TASKS AND EXERCISES:
1. Answer these questions using the text on TB fit-testing guidelines:
(a) When were the draft guidelines released?
(b) What position does Bill Borwegen hold at the Service Employees International Union?
(c) According to Iademarco, why do the guidelines reference the OSHA standard?
2. Extend the text on TB fit-testing guidelines, starting after its final sentence.

DOCUMENT TEXT:

+ + + + +

An annual period of fit-testing?
The new guidelines include some subtle but important changes from the draft guidelines, which were released in late 2004. They recommend that health care settings "perform fit-testing during the initial respiratory protection program training and periodically thereafter in accordance with federal, state, and local regulations." The document then references the OSHA respiratory protection standard.
The CDC also recommends that patients with suspected or confirmed TB wear a surgical mask, if possible, when they are not in an isolation room. "Surgical or procedure masks are designed to prevent respiratory secretions of the wearer from entering the air," the guidelines state.
Bill Borwegen, MPH, health and safety director of the Service Employees International Union (SEIU), was pleased with that wording. "I think the CDC makes an eloquent argument about why periodic fit-testing is crucial," he says, noting that the CDC guidelines and OSHA standard "dovetail and complement each other."
Others also interpret the new guidelines as supporting annual fit-testing. "I think we have to assume [the required period for fit-testing is] annual," says William Buchta, MD, MPH, medical director of the Employee Occupational Health Service at the Mayo Clinic in Rochester, MN. "How can you assume anything else?"
Congressional action has temporarily prevented OSHA from spending federal funds to enforce the annual fit-testing rule. But that does not apply to state-plan states, such as Minnesota. Mayo has reduced the number of health care workers who participate in the respiratory protection program and conducts more "on-demand" fit-testing, as needed, Buchta says.
Iademarco contends that the guidelines do not support annual fit-testing. They are silent on the "periodicity" because of the lack of sufficient evidence, he says.
"Periodic is left undefined," he says. "The evidence and expert opinion did not allow for further definition. So the weight of the evidence leads us to recommend initial and periodic fit-testing."
The reference to the OSHA standard is merely a function of CDC protocol, he says. "There is a CDC policy that says in written guidance you must reference and acknowledge other potentially overlapping policies," he says.

+ + + + +

Items stored from a collection
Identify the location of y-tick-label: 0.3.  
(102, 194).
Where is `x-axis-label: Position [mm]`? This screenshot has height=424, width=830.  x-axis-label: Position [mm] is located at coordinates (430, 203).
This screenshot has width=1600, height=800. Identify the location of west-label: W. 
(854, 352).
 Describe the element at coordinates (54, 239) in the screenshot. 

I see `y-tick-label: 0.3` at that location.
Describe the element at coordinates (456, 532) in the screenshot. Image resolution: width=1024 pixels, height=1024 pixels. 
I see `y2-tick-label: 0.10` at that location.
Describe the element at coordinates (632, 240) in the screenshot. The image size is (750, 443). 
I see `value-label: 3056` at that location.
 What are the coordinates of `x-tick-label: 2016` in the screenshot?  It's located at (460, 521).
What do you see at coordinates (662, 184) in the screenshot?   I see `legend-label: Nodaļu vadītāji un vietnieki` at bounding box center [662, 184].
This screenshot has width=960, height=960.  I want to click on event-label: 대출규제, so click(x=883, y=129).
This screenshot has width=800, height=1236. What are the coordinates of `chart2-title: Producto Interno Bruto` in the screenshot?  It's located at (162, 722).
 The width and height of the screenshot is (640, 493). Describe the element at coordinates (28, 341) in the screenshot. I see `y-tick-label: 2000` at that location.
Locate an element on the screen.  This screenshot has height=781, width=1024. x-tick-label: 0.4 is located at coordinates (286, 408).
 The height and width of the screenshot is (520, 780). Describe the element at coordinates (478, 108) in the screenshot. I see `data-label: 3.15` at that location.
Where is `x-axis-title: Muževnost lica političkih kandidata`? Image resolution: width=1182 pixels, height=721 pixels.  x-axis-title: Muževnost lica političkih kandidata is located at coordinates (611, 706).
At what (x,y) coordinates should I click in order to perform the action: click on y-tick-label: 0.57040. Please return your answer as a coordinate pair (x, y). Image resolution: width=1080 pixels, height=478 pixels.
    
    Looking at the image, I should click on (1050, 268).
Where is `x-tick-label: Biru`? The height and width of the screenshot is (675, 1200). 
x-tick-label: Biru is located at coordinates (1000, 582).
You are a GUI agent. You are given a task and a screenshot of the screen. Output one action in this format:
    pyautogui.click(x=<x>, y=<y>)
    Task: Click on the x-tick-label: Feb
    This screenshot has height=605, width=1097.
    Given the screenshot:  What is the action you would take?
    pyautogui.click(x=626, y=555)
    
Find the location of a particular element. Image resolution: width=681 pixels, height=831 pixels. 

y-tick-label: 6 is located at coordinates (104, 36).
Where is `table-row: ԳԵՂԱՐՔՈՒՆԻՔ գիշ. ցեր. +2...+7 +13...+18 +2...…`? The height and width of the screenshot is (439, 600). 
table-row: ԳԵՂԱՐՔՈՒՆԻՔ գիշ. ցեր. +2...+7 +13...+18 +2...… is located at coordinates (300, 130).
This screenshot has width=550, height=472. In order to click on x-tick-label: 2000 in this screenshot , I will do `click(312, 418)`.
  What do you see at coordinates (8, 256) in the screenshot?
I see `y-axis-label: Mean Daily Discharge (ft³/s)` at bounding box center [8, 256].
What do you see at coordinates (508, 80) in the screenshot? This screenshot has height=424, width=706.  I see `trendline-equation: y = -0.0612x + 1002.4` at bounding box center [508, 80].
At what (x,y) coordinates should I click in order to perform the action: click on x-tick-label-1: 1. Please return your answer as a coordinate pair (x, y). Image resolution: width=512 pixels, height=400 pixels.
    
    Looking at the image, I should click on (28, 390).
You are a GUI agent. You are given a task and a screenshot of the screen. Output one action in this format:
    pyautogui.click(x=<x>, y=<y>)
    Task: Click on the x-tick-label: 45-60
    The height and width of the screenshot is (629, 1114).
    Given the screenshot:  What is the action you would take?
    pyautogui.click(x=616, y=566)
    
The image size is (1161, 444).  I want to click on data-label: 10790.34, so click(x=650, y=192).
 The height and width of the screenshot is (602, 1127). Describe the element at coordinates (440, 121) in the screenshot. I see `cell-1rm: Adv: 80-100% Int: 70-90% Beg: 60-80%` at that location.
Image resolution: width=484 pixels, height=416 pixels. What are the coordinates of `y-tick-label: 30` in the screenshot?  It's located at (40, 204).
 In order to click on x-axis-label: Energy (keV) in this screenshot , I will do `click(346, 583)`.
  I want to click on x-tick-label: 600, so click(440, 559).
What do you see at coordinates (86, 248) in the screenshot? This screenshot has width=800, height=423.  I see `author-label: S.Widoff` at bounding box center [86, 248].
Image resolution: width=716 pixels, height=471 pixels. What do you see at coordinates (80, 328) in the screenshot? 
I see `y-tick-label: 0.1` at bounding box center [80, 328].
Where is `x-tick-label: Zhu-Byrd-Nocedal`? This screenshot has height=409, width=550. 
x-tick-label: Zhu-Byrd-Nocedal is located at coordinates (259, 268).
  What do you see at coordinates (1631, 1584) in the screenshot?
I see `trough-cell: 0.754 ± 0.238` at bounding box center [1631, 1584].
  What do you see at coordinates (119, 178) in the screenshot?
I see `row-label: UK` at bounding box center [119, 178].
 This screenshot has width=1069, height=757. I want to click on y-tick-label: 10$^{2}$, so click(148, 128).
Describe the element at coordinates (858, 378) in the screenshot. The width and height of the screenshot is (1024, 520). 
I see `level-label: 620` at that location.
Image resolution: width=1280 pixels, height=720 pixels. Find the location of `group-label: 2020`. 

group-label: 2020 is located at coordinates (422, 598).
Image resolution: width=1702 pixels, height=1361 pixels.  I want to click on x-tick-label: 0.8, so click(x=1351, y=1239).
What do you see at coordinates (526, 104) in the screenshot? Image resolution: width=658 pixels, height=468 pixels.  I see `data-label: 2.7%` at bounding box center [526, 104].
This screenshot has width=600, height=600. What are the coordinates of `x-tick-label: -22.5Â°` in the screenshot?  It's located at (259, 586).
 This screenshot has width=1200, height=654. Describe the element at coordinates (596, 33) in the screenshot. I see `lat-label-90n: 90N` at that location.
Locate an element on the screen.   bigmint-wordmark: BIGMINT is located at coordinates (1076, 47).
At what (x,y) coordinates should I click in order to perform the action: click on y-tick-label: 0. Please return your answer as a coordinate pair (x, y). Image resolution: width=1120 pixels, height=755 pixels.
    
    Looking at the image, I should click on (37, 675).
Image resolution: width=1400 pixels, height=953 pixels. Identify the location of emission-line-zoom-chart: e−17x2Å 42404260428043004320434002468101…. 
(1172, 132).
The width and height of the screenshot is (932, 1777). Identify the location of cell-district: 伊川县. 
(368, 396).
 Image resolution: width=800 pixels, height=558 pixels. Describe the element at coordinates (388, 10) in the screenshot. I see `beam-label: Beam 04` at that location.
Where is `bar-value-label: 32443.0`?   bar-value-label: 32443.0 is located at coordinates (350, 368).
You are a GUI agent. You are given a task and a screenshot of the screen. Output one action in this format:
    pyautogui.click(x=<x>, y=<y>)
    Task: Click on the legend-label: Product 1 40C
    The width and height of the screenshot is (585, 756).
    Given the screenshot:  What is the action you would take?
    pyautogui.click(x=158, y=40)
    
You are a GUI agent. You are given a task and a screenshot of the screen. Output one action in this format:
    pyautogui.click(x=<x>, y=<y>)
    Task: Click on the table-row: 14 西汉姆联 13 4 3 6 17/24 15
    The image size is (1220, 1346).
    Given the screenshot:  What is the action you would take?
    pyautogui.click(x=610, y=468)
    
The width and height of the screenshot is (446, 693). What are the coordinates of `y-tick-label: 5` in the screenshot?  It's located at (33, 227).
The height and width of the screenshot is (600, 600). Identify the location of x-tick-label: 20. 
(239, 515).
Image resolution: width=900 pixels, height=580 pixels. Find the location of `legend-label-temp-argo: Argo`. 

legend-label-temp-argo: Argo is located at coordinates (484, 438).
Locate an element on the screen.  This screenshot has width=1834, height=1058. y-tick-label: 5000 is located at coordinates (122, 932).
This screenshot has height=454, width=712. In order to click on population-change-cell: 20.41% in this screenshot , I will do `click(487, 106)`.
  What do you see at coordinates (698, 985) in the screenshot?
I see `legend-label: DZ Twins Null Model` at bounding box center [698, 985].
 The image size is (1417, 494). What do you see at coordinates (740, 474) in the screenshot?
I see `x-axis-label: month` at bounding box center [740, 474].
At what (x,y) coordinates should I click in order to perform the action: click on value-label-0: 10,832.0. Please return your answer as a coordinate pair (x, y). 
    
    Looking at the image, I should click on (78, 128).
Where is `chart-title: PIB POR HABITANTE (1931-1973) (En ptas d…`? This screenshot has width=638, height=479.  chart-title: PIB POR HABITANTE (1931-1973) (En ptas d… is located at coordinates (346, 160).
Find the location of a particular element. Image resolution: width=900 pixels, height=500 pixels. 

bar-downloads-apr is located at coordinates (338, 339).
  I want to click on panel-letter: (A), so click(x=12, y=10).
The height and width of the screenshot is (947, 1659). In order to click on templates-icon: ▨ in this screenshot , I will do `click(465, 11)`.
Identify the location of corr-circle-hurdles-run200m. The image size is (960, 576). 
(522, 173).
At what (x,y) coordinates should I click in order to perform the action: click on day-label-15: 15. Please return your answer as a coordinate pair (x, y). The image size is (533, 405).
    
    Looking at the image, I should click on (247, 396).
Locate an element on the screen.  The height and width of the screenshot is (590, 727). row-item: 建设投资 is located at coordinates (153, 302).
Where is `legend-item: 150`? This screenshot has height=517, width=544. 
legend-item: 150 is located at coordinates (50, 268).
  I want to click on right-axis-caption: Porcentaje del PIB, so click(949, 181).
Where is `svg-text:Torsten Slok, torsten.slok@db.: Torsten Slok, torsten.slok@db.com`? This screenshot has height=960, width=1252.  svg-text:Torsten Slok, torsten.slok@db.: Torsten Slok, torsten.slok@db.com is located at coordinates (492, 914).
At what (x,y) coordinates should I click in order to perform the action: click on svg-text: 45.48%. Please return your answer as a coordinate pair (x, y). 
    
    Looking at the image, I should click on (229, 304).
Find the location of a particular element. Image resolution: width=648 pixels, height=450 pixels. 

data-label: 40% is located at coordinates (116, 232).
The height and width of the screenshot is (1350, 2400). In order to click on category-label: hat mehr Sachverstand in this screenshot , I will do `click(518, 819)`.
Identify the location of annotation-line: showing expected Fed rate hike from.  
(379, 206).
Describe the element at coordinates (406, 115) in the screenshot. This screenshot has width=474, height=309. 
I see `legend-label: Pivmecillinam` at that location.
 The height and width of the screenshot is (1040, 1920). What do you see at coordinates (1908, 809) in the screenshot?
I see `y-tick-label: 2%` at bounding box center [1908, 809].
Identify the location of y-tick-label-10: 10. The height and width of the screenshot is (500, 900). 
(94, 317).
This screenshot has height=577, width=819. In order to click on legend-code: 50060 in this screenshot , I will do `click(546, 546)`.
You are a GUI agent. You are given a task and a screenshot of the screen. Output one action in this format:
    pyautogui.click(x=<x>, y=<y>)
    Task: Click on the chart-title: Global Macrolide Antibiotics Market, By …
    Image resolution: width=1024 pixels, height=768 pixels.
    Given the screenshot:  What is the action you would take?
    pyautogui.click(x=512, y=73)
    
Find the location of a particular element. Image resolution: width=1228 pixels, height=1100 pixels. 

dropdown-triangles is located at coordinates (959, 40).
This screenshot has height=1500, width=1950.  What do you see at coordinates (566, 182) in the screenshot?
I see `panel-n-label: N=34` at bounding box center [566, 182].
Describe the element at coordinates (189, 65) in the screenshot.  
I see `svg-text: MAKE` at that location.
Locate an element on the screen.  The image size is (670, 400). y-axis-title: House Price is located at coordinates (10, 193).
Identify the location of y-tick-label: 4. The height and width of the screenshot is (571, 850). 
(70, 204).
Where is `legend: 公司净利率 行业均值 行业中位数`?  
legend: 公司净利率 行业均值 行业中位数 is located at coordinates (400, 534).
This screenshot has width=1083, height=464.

+ + + + +

RESPONSES BY TASK:
1.
(a) Late 2004.
(b) He is the health and safety director.
(c) A CDC policy requires written guidance to reference and acknowledge other potentially overlapping policies.

2.
Foreign-born HCWs at risk
Overall, the TB guidelines address the current realities of TB transmission, which has declined nationally but remains a concern in some subpopulations, such as the foreign-born.
"Preventing the transmission of tuberculosis among health care workers is one of the highest priorities," says Iademarco. "We need to do that in the context of the changing epidemiology of tuberculosis."
Foreign-born health care workers may have a greater risk of acquiring TB infection from the community than from their workplace, Iademarco notes. Employers need to distinguish between false positive screening tests due to BCG vaccination and true positives that should lead to evaluation for treatment of latent TB infection.
Meanwhile, health care workers must maintain a high level of suspicion that enables them to detect TB disease. "As we move towards elimination [of TB], health care workers are on the front lines of recognizing tuberculosis," he says.
The new guidelines include the most recent information on Quantiferon-TB Gold, which currently is the only blood test available to detect TB infection. The test is more specific than skin tests and distinguishes between Mycobacterium tuberculosis infection and BCG vaccination.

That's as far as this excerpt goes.